_GOAL OF THE EXERCISE_
Each entry below is to be restated word for word, with no pictures carried over.

[Saved data entries]
• • • • • • •
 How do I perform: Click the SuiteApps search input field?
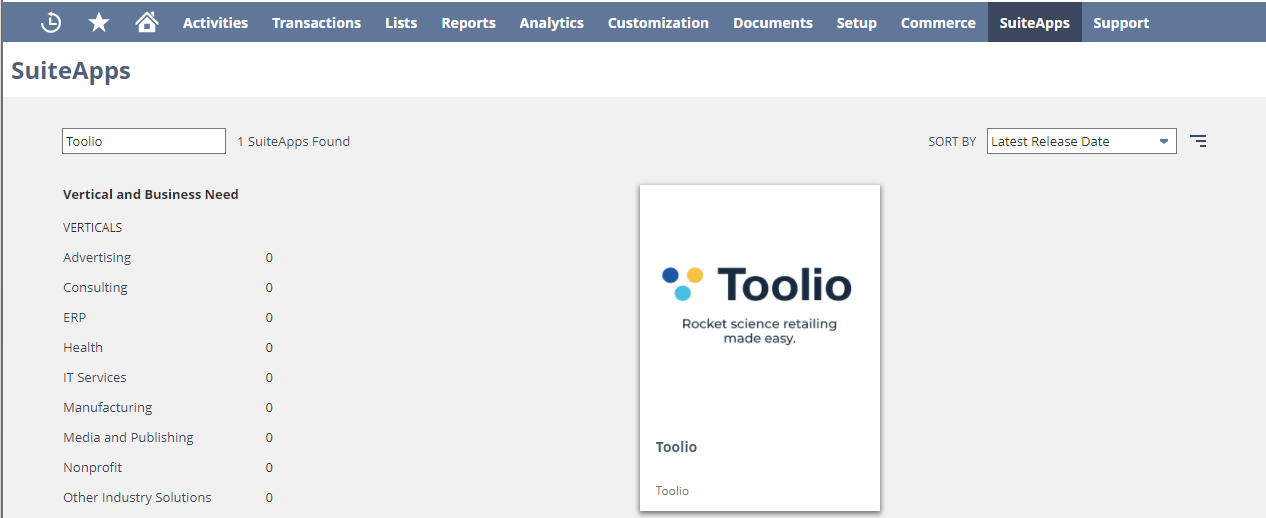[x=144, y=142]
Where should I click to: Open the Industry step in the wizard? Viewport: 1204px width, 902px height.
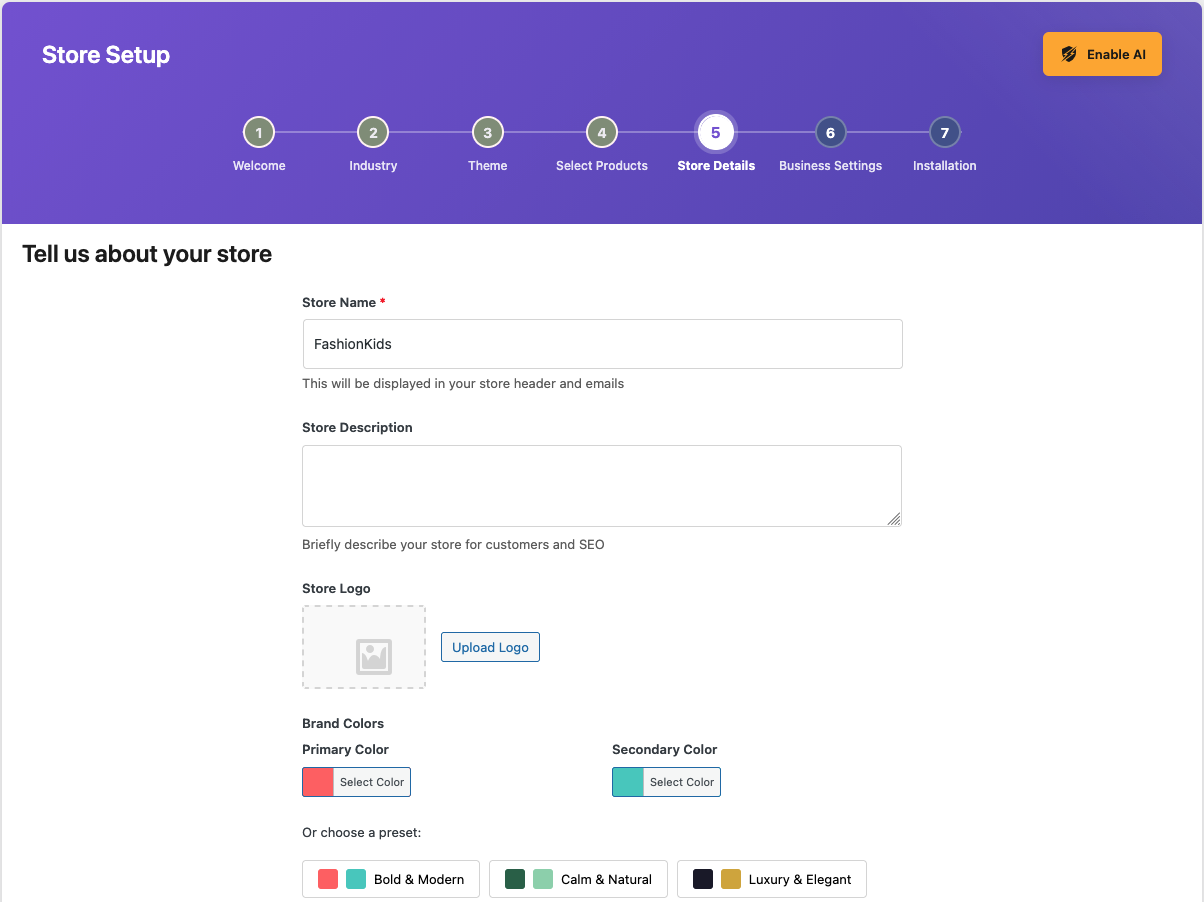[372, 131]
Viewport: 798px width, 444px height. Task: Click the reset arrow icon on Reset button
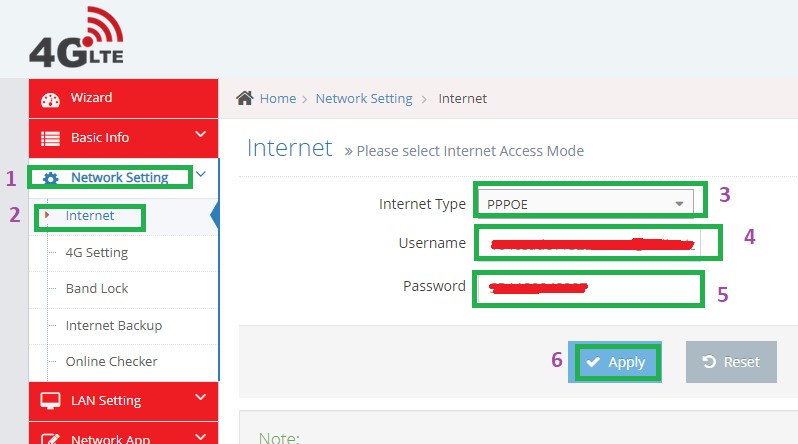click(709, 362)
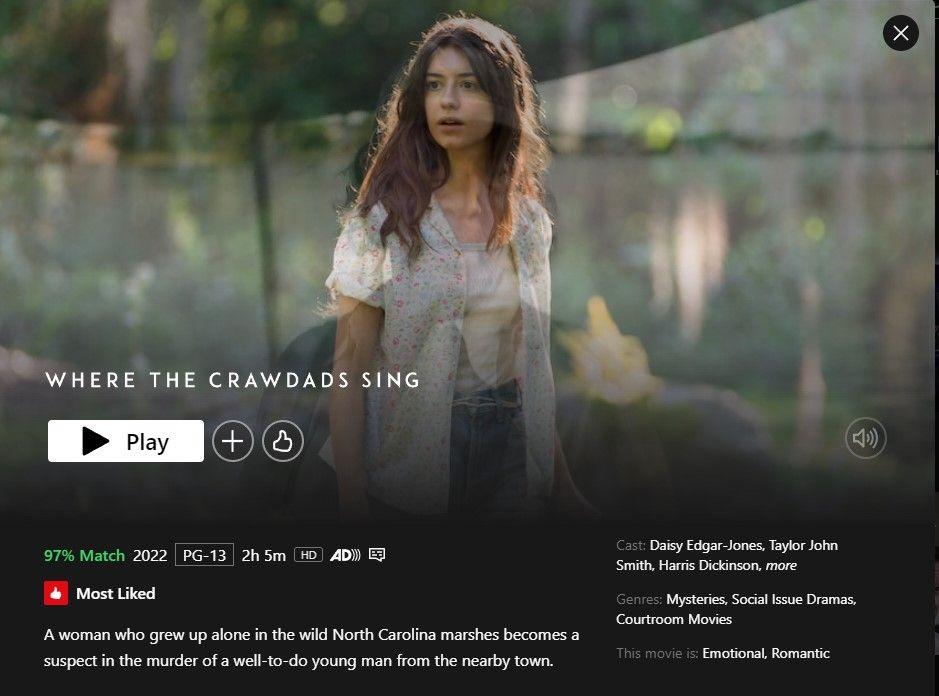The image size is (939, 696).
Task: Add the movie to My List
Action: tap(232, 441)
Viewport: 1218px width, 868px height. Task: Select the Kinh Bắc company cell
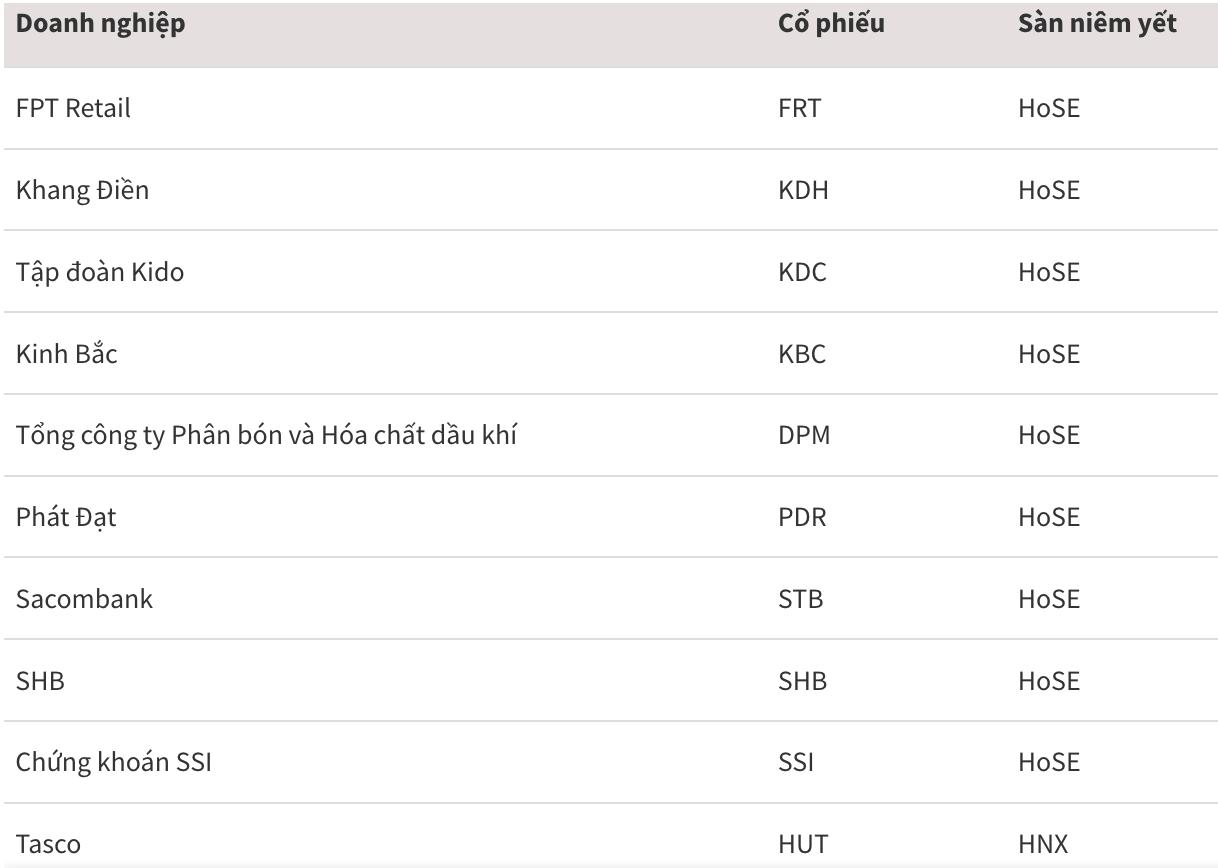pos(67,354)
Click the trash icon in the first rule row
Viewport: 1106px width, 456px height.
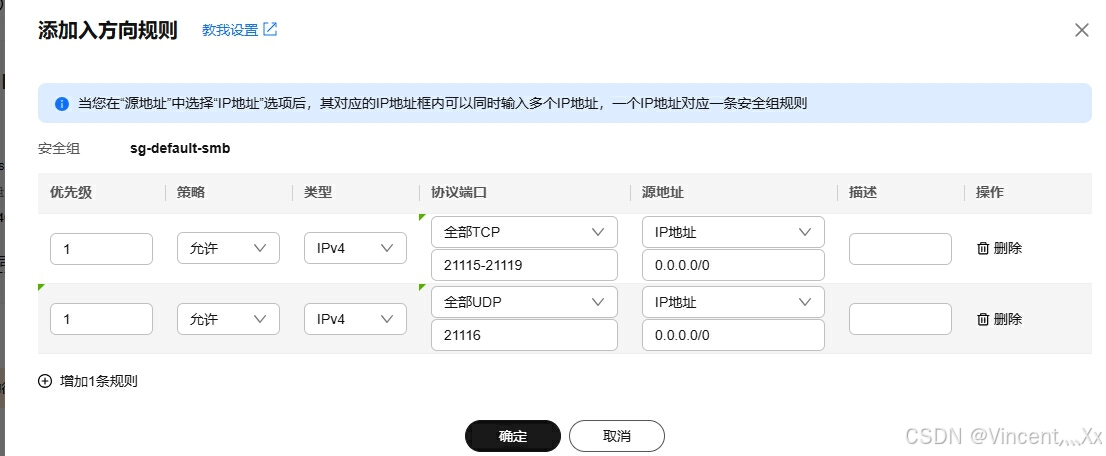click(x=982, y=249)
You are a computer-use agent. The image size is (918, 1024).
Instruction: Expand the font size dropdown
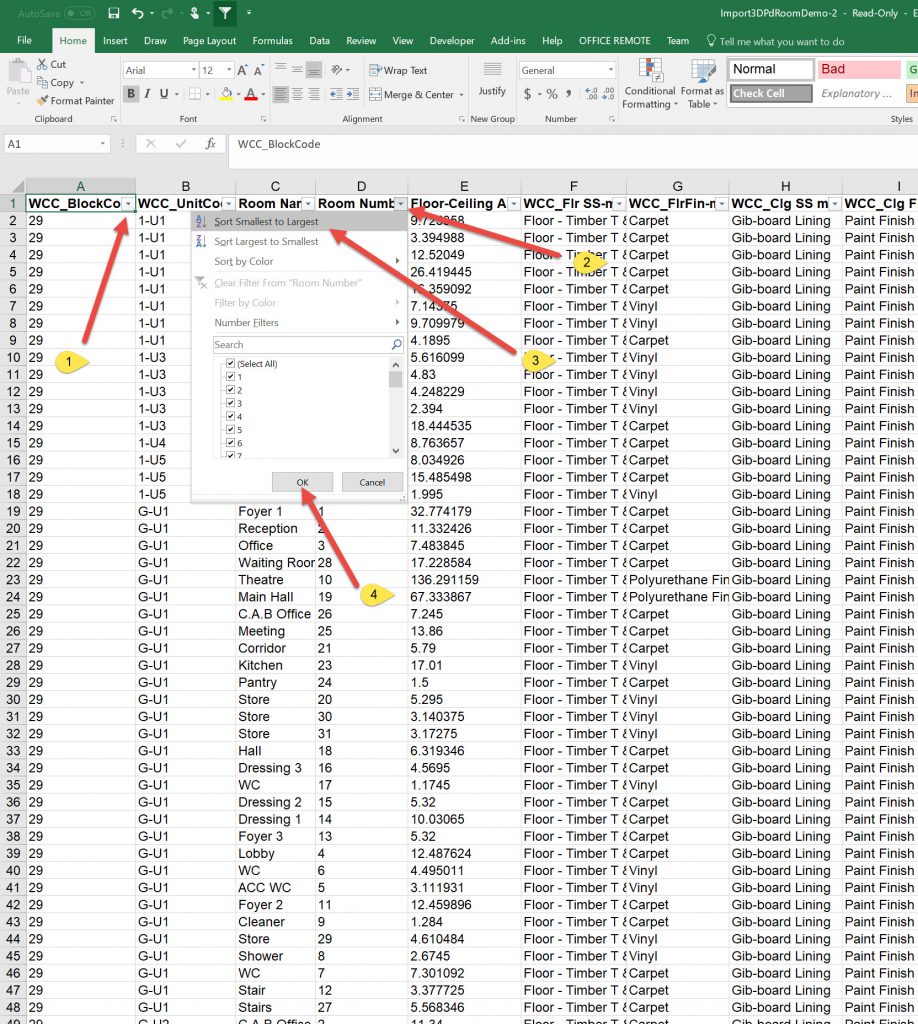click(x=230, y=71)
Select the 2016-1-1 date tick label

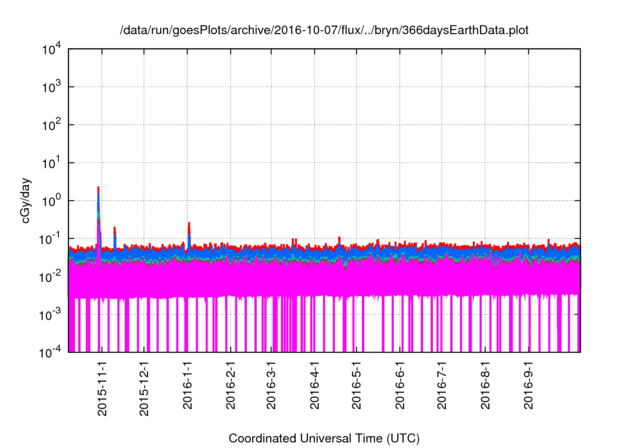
• • • • • • •
_FINISHED TASK_
 How do I perform: Click the SuiteApps search input field?
[x=144, y=142]
Where should I click to: Open the Industry step in the wizard? Viewport: 1204px width, 902px height.
[372, 131]
Viewport: 798px width, 444px height. Task: Click the reset arrow icon on Reset button
click(709, 362)
The image size is (939, 696).
Task: Add the movie to My List
Action: tap(232, 441)
Viewport: 1218px width, 868px height. Task: Select the Kinh Bắc company cell
pos(67,354)
Click the trash icon in the first rule row
Viewport: 1106px width, 456px height.
click(x=982, y=249)
You are a computer-use agent. The image size is (918, 1024).
Instruction: Expand the font size dropdown
click(x=230, y=71)
Select the 2016-1-1 date tick label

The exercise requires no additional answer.